AI Transforming Testing

Like any new technology, there are exaggerated claims. However, when it comes to testing, AI is now delivering actual improvements and making intelligent automation a certainty. AI has moved far beyond an academic concept and is driving business benefits as opposed to hints to those organizations that have adopted it. Below are four of the key techniques that it’s already transforming testing.

Suggested Read: Key benefits of AI in testing

Auto-Generation of Test Scripts

There are undoubtedly complex test cases for which AI can’t auto-generate all the code. However, AI can easily auto-generate the code that clicks the buttons on the screen, fills out a form, logs into the app and other similar functions. Organizations that have deployed AI-driven testing are able to auto-generate 80% of code reliably, delivering substantial efficiency improvements. Along with auto-generation, AI achieves auto-maintenance: Tests are rebuilt when something in the digital product changes, ensuring continuous quality is maintained and further reducing the resource burden on human testers.

Test Optimization

If you’ve ever used Amazon, then you know that reference engine technologies are not that innovative. AI can be applied to testing, in the same way, to help companies determine which test is most likely to find a defect based on the risk information gathered. Rather than taking a haphazard approach to testing, AI enables you to home in on the areas at risk—not only delivering efficiency gains but also ensuring a quality experience that delights.

Read: Artificial Intelligence trends for 2019

Release Impact Neural networks, joined with test history and data from current test runs, can forecast how a future release will impact users.  For example, will customer happiness go up or down?
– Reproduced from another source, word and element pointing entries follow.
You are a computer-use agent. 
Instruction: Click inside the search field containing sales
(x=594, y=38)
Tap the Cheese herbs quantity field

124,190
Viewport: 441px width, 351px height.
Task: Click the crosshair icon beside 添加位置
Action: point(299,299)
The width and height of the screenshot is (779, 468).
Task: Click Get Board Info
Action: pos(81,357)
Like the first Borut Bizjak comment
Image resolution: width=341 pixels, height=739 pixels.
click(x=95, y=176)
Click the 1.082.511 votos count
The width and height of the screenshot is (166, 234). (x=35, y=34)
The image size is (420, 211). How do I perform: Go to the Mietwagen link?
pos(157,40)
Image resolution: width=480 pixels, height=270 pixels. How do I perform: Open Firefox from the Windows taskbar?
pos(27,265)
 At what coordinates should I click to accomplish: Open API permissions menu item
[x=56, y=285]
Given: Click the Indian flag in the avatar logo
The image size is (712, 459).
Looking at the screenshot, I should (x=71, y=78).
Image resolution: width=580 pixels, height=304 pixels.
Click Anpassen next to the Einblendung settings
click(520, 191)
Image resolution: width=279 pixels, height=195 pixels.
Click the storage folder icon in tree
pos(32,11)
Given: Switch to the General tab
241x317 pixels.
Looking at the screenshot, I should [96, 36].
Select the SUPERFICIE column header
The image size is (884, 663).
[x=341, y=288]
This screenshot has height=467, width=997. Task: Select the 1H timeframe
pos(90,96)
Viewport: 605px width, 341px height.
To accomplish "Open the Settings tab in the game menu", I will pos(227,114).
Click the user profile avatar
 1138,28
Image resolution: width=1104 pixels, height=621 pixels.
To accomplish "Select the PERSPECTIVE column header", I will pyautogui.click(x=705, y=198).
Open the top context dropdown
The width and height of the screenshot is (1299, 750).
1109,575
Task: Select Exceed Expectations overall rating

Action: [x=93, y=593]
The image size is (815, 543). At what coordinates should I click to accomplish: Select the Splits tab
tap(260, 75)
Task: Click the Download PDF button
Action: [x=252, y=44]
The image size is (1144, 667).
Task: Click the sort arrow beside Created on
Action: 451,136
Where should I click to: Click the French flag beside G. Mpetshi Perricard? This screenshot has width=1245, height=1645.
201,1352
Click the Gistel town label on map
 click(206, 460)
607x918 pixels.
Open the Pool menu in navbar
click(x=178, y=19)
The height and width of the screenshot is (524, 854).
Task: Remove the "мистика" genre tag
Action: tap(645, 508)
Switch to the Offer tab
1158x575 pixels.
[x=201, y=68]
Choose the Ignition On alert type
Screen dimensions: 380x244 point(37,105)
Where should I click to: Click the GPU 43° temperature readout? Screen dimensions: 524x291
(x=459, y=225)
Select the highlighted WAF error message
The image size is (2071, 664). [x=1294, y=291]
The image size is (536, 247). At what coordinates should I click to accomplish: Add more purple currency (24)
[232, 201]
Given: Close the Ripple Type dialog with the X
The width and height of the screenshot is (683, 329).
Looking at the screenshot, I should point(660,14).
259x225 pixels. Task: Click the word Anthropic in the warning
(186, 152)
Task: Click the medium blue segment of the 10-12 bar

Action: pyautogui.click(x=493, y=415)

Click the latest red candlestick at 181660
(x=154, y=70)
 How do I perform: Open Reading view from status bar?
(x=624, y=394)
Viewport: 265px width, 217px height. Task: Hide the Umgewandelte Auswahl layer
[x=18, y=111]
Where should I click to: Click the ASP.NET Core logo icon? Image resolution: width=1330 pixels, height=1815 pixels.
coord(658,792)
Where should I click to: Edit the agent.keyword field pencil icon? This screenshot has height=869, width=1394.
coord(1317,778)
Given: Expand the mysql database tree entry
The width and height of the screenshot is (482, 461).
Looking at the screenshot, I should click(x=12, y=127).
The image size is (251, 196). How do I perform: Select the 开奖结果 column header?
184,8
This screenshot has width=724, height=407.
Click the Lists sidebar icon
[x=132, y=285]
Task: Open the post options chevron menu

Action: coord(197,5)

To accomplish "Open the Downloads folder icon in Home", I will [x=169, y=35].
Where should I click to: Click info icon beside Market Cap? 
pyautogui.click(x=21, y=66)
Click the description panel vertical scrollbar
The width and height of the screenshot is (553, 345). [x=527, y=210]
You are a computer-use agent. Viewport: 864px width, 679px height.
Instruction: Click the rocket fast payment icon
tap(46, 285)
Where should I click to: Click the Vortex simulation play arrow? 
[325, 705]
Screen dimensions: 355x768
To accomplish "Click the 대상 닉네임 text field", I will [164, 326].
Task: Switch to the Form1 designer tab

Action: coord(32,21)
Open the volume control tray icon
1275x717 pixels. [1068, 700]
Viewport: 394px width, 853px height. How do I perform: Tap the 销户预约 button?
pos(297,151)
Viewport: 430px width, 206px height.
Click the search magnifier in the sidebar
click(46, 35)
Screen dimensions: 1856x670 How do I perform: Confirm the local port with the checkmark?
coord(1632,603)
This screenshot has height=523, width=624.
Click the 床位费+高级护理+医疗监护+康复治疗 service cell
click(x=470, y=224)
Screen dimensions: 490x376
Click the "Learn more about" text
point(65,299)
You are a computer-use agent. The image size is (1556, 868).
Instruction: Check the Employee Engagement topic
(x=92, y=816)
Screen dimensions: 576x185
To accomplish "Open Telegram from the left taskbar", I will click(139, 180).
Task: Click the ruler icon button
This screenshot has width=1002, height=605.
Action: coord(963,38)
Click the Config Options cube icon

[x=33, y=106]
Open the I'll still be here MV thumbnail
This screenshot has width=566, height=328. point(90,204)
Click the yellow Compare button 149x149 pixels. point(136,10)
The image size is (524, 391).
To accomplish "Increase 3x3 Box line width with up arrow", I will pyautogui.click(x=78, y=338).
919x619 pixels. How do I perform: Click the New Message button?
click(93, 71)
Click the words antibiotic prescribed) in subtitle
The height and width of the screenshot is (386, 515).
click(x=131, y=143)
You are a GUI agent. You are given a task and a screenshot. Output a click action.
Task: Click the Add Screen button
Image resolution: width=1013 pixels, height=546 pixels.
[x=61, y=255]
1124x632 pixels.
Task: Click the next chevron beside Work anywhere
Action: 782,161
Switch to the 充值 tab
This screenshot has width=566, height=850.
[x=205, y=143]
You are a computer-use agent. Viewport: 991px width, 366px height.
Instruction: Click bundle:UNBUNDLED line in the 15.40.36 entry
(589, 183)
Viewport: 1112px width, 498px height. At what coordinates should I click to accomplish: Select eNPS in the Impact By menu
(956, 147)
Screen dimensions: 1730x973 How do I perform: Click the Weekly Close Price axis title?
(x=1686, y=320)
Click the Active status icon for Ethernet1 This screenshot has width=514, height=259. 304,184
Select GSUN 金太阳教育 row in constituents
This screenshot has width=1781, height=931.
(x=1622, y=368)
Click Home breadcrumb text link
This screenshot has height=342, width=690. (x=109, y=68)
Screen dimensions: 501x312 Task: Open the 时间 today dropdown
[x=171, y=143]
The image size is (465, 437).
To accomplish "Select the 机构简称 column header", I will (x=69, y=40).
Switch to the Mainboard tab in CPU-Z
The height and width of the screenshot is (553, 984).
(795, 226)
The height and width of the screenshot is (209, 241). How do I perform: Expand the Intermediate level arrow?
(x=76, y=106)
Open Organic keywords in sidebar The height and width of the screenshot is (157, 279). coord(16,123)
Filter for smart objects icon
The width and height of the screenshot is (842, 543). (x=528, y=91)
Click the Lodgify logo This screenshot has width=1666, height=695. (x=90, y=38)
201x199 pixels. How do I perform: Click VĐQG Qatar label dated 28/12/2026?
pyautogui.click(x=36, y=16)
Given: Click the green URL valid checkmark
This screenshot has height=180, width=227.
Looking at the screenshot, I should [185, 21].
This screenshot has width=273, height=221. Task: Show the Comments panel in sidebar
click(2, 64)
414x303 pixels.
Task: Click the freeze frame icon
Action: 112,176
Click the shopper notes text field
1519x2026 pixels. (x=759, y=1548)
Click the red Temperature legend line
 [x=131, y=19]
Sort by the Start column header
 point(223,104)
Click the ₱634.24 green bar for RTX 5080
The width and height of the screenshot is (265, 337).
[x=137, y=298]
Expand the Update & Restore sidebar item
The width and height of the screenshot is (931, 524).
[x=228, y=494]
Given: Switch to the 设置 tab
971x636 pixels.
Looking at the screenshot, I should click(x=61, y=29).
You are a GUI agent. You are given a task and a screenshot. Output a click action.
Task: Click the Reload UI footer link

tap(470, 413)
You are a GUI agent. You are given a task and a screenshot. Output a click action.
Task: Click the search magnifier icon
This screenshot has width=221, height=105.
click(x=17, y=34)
Armed with this information, companies can make any adjustments necessary to ensure their users continue to be delighted by their digital experience.

Customer Impact

This is a key advantage of deploying AI-driven testing as you can regulate the impact on the business from issue updates. Neural networks, machine learning, and other AI techniques can be used to understand how technical factors impact business performance. For example, are freight times negatively impacting change rates? By understanding how releases will affect the business, you can make changes that will quickly have a positive impact.

What Does the Future Hold for AI-Powered Testing?

In addition to the core benefits that AI-driven testing is already delivering, organizations can expect to see additional benefits within the next 12 months that will further accelerate their ability to fully automate the entire testing life cycle.

Failure Determination

Current testing compares the result of a test with a pre-defined known good result. That methodology simply will not work with dynamic systems, such as an internet of things (IoT) device that interacts with multiple other devices which are constantly changing. AI is a key part of the solution: A well-trained AI system can determine whether a real user would consider the actual result correct or not.

Read also: 3 ways of AI is improving cybersecurity

Persona Testing

One size doesn’t fit all, and the ability to understand how your app reacts under different personas will allow organizations to understand what parts of the app are particularly good or bad for different personas. Armed with this information, you can optimize your app for your target audiences, ensuring an experience that delights.

personas based testing

As every organization races toward digital transformation, delivering a high-quality digital experience is essential for survival. To create compelling digital experiences, companies need tools that can navigate applications intelligently, learn where quality issues are most likely to occur and identify the critical data correlations that will help developers resolve issues quickly. This is where AI is already delivering significant advantages to organizations that have adopted it.

Featured articles: Artificial Intelligence business potential

It’s clear that AI-driven testing is not a temporary trend. Rather than taking a wait-and-see approach, it’s time to jump in and experience how AI can help transform app development and software. With AI-driven testing making a real and measurable impact on the business, you can’t afford to be late to this revolution.